**Given information**.

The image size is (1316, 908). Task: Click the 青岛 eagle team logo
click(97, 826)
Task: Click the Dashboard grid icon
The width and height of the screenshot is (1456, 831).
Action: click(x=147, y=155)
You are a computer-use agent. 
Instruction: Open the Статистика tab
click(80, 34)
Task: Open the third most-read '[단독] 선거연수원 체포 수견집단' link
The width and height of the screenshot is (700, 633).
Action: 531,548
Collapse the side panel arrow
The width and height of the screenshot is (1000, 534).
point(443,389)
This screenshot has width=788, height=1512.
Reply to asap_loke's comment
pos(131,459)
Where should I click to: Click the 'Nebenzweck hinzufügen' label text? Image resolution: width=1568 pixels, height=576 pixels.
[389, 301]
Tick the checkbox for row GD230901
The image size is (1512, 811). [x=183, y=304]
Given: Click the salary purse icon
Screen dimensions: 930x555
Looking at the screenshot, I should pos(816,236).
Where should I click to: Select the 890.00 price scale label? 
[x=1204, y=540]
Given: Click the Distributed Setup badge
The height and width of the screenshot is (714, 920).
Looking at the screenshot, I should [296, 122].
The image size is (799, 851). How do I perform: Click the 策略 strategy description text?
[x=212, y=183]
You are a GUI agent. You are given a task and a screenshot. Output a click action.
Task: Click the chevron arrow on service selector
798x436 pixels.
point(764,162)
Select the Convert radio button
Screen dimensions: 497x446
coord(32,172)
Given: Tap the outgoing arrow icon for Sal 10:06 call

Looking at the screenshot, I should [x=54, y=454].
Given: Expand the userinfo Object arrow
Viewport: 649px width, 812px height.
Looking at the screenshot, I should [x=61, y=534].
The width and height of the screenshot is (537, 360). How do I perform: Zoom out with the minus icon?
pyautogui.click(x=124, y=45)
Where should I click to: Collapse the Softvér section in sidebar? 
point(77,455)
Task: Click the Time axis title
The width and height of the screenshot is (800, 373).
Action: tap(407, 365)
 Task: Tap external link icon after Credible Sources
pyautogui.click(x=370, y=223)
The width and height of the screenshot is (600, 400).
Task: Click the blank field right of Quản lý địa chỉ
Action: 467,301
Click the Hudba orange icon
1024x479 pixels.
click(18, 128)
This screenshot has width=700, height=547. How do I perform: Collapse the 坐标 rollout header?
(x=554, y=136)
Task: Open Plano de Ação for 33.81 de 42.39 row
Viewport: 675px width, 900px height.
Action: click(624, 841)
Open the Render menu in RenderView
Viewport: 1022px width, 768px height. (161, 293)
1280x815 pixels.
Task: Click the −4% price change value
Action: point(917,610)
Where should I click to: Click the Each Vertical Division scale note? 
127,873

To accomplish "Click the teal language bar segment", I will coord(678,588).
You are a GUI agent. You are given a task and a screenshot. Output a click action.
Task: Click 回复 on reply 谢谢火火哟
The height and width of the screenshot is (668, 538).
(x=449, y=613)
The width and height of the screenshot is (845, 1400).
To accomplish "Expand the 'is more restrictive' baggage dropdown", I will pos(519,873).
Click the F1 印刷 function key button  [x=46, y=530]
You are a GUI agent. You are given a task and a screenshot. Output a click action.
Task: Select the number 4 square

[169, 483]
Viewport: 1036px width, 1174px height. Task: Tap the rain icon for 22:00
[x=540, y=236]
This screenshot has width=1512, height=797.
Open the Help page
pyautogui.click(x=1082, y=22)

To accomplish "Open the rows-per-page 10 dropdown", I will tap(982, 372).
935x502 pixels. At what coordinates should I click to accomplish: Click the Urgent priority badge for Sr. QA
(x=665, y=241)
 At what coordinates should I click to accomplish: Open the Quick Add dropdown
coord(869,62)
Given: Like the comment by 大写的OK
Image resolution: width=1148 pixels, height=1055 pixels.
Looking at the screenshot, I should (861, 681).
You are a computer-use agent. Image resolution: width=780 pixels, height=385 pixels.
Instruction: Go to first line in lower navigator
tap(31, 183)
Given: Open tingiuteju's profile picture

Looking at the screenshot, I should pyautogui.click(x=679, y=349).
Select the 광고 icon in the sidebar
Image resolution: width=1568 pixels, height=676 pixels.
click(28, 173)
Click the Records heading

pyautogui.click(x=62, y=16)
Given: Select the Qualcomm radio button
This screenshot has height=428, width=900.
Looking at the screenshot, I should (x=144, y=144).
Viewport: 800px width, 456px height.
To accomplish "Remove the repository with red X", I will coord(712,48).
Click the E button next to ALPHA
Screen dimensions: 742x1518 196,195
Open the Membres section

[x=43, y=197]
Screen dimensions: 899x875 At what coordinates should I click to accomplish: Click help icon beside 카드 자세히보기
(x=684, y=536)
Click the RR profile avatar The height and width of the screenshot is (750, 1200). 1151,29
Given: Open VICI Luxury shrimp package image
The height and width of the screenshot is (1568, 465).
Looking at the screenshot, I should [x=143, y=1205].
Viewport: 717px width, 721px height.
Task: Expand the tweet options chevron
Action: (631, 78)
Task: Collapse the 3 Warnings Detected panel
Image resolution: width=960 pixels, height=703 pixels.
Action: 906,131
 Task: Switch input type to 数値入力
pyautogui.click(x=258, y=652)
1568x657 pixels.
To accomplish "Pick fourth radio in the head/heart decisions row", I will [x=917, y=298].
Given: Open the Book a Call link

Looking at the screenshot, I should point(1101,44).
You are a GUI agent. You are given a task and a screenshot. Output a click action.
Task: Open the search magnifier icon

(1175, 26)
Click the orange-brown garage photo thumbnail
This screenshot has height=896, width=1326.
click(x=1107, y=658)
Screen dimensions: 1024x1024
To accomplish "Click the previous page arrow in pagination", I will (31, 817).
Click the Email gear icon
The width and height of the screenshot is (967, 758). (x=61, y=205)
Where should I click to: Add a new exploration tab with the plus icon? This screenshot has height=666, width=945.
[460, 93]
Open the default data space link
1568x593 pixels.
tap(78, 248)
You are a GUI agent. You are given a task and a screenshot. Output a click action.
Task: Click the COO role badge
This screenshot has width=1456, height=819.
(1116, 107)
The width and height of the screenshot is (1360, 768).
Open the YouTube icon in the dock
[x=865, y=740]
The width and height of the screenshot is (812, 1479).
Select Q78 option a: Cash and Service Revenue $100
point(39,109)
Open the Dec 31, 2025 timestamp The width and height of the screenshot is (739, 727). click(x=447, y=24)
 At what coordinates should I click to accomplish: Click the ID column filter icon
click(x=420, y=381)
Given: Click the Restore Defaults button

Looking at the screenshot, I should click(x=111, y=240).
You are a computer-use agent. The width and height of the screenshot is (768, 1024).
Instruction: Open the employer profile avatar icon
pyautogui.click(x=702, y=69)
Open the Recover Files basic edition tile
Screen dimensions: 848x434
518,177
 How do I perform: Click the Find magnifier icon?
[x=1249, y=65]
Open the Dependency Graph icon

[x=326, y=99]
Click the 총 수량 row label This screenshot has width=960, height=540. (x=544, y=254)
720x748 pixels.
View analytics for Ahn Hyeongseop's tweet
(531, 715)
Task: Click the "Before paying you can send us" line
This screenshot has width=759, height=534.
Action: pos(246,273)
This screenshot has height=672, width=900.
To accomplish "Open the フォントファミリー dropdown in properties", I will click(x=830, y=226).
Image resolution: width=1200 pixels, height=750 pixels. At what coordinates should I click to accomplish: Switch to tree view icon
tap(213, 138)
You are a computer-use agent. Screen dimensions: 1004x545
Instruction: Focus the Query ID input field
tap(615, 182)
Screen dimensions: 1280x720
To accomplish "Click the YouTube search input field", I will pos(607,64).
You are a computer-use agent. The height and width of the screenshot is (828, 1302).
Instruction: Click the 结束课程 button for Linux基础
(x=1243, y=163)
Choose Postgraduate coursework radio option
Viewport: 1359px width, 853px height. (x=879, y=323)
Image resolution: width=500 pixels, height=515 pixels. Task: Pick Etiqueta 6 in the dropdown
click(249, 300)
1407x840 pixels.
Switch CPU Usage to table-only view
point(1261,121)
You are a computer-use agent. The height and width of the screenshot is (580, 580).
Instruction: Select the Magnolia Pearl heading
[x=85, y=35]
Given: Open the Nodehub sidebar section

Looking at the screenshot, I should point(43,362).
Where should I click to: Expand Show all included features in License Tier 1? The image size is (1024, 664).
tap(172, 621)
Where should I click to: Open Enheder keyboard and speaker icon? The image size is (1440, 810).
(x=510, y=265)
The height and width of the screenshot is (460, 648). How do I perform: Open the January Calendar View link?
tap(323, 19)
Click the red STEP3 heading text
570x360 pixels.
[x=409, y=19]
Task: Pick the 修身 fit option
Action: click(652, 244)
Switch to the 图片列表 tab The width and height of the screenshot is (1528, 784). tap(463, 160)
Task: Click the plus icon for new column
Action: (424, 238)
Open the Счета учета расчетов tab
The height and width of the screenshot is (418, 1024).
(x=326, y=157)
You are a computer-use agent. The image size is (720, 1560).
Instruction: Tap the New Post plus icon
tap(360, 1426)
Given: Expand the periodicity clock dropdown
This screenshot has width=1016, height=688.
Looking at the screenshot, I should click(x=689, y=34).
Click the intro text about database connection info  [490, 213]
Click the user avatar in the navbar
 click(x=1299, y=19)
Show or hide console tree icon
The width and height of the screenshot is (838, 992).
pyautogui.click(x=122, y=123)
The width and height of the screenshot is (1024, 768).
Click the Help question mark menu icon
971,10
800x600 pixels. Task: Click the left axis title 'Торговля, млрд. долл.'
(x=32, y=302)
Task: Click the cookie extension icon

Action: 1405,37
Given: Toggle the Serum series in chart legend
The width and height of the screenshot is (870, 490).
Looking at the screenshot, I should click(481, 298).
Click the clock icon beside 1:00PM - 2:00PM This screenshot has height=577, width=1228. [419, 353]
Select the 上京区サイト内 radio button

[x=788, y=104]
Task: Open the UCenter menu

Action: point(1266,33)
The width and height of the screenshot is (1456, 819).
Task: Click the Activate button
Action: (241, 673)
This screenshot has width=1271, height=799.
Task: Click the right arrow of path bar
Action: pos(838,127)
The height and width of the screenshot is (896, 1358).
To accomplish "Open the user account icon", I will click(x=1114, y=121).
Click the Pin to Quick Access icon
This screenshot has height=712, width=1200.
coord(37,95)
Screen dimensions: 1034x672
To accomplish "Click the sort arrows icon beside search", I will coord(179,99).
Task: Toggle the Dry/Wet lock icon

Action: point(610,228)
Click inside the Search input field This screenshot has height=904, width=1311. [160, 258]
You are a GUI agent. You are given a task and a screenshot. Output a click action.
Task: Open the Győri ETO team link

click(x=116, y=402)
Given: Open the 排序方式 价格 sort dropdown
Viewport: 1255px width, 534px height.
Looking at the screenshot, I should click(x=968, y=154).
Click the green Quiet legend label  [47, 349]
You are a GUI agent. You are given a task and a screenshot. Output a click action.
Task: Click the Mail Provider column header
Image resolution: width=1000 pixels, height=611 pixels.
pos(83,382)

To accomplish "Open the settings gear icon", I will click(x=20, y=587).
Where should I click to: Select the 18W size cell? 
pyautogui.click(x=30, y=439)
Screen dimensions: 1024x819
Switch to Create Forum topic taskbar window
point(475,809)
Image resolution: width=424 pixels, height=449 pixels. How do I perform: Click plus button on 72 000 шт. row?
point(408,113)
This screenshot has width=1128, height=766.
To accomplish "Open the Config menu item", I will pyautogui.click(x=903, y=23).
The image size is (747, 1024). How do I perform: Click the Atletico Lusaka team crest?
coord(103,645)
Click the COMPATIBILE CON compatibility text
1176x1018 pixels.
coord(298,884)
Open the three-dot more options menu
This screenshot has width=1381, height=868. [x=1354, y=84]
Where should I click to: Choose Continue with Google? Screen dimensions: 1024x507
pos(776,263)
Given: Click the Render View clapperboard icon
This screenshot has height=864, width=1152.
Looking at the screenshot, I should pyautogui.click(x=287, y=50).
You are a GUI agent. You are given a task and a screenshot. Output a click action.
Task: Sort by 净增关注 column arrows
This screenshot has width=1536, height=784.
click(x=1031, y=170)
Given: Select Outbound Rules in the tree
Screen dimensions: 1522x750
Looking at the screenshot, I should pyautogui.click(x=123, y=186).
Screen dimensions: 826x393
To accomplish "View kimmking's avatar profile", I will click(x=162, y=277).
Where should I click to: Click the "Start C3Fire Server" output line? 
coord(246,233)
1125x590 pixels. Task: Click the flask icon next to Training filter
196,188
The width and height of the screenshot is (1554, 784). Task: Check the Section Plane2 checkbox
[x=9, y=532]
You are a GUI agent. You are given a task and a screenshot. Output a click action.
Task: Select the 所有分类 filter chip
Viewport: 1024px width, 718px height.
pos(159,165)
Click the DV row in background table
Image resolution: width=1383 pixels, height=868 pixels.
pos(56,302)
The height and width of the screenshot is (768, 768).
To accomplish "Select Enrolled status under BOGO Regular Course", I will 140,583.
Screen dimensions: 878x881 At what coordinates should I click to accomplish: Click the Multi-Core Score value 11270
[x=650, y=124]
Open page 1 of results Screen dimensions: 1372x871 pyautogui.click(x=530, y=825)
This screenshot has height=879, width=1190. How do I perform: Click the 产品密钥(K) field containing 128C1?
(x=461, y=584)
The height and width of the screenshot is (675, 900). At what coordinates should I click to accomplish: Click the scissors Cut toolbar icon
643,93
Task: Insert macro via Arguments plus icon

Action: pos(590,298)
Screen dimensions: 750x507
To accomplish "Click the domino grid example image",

**Your instructions**.
If a line in the listing holds the word "legend", copy it out.

**Problem solution**.
Given: Toggle the Serum series in chart legend
Click the green Quiet legend label  [47, 349]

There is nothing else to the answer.